# Exercise brief:
Could you print the lines below word for word, from the first line through the line containing "pyautogui.click(x=1003, y=126)", with both of those lines included?

# Available records:
......

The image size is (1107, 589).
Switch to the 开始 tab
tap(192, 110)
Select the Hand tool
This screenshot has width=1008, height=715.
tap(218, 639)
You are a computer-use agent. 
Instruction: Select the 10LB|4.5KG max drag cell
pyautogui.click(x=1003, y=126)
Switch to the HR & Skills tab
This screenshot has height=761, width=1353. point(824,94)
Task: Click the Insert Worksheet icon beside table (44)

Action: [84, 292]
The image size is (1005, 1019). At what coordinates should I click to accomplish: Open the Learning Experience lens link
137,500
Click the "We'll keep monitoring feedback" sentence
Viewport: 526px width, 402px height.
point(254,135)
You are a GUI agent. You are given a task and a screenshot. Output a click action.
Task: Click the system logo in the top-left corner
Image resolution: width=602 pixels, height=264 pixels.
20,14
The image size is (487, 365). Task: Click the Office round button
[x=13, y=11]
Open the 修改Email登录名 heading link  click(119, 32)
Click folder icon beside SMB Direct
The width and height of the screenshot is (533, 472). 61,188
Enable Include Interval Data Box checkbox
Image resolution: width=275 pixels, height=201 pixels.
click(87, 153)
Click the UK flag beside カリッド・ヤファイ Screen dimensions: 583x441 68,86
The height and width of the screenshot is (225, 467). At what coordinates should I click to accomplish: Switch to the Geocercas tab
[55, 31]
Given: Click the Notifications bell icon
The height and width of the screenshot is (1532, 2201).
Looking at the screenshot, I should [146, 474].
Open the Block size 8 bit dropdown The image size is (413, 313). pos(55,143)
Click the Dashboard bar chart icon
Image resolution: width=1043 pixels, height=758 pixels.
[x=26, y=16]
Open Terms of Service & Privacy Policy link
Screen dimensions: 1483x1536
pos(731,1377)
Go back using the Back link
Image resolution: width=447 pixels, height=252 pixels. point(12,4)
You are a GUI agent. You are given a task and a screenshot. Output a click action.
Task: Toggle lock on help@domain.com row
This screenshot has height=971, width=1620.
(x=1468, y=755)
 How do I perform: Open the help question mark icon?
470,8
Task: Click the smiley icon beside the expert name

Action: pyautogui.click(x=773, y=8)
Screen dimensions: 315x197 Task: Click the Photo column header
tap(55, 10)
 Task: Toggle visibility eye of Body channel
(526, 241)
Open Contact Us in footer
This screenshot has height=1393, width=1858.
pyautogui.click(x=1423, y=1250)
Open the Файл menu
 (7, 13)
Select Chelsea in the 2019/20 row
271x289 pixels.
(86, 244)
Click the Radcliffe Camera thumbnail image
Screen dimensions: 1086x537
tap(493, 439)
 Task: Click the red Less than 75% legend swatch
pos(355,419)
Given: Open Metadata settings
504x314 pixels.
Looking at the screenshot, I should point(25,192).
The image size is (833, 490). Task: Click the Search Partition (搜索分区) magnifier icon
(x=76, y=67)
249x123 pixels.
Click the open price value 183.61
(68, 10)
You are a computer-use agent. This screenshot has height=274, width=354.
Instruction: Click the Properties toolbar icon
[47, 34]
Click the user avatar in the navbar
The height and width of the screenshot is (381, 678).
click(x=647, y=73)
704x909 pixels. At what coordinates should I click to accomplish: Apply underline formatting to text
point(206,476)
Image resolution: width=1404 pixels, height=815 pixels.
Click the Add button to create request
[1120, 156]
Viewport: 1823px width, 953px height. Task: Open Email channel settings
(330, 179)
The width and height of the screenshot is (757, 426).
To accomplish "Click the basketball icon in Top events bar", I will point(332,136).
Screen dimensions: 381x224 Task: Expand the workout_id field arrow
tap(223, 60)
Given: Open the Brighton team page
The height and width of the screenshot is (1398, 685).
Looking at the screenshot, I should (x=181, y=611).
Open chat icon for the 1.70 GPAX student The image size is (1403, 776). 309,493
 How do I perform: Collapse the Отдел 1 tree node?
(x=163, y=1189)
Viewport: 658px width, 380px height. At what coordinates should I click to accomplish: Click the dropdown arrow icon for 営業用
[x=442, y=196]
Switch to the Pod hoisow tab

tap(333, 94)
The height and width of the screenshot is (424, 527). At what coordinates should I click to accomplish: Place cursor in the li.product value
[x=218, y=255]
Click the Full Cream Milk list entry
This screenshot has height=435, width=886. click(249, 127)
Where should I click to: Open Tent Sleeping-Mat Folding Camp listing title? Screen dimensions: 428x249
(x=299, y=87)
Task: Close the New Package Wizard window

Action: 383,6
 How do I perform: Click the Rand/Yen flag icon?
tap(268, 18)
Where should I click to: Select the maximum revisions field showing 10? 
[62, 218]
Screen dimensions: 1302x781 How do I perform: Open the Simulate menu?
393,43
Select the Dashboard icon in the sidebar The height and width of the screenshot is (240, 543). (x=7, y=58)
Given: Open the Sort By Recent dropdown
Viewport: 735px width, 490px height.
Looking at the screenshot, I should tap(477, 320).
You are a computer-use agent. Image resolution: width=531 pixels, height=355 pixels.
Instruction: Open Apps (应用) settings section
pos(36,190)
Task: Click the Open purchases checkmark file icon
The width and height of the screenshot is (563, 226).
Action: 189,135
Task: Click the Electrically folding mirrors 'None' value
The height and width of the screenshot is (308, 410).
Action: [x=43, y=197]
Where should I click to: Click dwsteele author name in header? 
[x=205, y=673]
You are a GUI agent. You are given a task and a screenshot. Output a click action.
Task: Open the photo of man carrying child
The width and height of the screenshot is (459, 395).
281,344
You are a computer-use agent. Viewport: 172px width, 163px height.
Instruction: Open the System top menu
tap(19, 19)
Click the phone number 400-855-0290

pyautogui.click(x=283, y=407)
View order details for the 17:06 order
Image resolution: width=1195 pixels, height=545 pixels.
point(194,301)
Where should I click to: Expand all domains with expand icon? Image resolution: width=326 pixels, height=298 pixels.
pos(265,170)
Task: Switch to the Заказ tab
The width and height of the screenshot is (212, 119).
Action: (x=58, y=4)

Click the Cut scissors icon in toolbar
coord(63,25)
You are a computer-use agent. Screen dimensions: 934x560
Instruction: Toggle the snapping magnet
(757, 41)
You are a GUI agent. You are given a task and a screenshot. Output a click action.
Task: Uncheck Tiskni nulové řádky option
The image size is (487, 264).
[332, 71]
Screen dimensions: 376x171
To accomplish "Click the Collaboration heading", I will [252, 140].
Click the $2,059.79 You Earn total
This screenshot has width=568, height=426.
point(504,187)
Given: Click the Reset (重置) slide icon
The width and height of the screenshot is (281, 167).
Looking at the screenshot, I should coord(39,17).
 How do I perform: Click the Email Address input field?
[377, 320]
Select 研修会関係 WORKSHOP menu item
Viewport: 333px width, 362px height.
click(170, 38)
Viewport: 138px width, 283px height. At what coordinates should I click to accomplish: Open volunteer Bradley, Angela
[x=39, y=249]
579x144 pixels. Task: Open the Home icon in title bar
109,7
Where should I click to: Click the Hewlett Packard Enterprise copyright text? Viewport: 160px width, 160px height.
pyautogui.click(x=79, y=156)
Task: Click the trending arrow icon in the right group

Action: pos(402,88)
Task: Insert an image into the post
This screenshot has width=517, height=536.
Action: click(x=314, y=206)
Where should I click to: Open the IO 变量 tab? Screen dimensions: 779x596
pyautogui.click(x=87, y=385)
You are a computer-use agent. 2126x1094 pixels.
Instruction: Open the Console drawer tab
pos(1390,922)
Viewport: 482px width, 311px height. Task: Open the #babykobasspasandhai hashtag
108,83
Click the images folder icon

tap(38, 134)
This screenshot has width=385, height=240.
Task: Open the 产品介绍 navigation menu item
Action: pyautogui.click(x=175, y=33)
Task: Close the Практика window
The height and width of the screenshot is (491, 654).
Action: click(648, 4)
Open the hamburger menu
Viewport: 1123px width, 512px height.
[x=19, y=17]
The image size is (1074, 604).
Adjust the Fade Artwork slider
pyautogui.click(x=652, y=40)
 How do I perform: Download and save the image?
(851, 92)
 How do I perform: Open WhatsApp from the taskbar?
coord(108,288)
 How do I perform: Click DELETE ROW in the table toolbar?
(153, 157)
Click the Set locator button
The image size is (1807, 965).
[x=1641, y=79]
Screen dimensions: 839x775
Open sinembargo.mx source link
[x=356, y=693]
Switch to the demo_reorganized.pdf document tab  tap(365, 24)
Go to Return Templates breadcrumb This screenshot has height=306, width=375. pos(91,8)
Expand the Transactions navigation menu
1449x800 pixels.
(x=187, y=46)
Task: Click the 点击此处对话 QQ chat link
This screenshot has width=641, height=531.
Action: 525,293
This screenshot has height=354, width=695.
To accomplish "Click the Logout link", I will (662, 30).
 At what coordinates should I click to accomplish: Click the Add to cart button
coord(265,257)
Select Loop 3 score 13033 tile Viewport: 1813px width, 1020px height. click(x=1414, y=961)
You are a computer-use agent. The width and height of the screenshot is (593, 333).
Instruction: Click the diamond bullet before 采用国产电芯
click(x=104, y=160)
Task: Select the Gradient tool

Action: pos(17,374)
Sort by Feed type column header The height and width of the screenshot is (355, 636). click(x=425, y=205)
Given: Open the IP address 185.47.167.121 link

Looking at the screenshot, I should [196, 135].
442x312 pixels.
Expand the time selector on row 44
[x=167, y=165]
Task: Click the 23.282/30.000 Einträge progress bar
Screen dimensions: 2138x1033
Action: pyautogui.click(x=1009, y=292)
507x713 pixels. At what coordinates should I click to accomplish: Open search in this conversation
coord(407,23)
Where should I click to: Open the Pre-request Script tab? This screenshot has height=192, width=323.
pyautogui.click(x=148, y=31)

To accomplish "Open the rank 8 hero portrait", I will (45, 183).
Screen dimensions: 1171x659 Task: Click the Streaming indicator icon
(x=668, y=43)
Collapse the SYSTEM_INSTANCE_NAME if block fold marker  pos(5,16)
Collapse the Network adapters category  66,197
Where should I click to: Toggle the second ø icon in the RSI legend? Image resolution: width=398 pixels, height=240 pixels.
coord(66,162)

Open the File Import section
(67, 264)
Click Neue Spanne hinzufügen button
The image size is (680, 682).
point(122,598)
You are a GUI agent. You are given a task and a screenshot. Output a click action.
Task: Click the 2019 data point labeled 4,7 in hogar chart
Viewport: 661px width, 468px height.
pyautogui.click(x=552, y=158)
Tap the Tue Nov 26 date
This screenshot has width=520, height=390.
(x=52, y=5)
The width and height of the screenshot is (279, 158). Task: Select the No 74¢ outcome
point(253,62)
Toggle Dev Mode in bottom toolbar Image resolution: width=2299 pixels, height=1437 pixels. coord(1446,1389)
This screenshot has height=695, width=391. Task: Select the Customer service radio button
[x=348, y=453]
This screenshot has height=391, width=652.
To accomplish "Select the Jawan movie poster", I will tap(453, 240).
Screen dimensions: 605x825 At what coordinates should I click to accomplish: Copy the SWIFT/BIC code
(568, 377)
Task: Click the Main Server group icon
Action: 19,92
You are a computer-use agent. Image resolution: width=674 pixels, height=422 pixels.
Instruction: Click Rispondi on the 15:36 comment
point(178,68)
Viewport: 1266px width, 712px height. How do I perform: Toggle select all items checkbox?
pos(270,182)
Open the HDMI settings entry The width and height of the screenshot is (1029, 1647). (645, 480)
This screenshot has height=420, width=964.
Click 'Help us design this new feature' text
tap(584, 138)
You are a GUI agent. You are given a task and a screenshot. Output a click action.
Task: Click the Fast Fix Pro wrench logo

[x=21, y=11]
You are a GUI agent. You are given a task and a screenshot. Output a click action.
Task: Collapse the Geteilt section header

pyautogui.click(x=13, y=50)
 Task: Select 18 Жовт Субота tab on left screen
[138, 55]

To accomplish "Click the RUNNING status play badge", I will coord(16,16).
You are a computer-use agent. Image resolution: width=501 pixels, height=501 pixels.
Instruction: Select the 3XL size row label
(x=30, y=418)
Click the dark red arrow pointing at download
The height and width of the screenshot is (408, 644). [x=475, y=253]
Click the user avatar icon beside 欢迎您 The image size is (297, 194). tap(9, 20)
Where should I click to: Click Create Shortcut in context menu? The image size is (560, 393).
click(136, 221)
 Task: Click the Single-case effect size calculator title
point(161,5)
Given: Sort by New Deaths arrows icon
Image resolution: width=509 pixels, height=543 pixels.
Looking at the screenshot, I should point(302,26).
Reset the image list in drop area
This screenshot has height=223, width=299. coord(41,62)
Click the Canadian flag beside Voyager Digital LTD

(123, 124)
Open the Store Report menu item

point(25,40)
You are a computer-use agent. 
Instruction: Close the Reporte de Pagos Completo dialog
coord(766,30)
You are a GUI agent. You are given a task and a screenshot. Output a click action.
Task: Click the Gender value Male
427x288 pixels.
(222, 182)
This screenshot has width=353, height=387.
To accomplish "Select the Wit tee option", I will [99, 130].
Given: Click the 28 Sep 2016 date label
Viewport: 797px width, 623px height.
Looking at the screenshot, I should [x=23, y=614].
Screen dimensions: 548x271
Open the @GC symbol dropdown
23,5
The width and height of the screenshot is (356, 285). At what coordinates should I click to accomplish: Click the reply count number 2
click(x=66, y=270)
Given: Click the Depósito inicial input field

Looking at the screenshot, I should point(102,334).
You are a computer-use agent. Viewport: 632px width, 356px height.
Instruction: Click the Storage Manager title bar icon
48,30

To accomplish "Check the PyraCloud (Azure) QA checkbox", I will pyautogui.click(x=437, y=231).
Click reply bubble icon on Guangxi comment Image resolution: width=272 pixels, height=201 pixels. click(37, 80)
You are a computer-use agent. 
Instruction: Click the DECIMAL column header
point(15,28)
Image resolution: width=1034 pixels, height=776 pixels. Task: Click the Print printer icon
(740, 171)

......

# Answer to this task:
The image size is (1107, 589).
Switch to the 开始 tab
tap(192, 110)
Select the Hand tool
This screenshot has width=1008, height=715.
tap(218, 639)
You are a computer-use agent. 
Instruction: Select the 10LB|4.5KG max drag cell
pyautogui.click(x=1003, y=126)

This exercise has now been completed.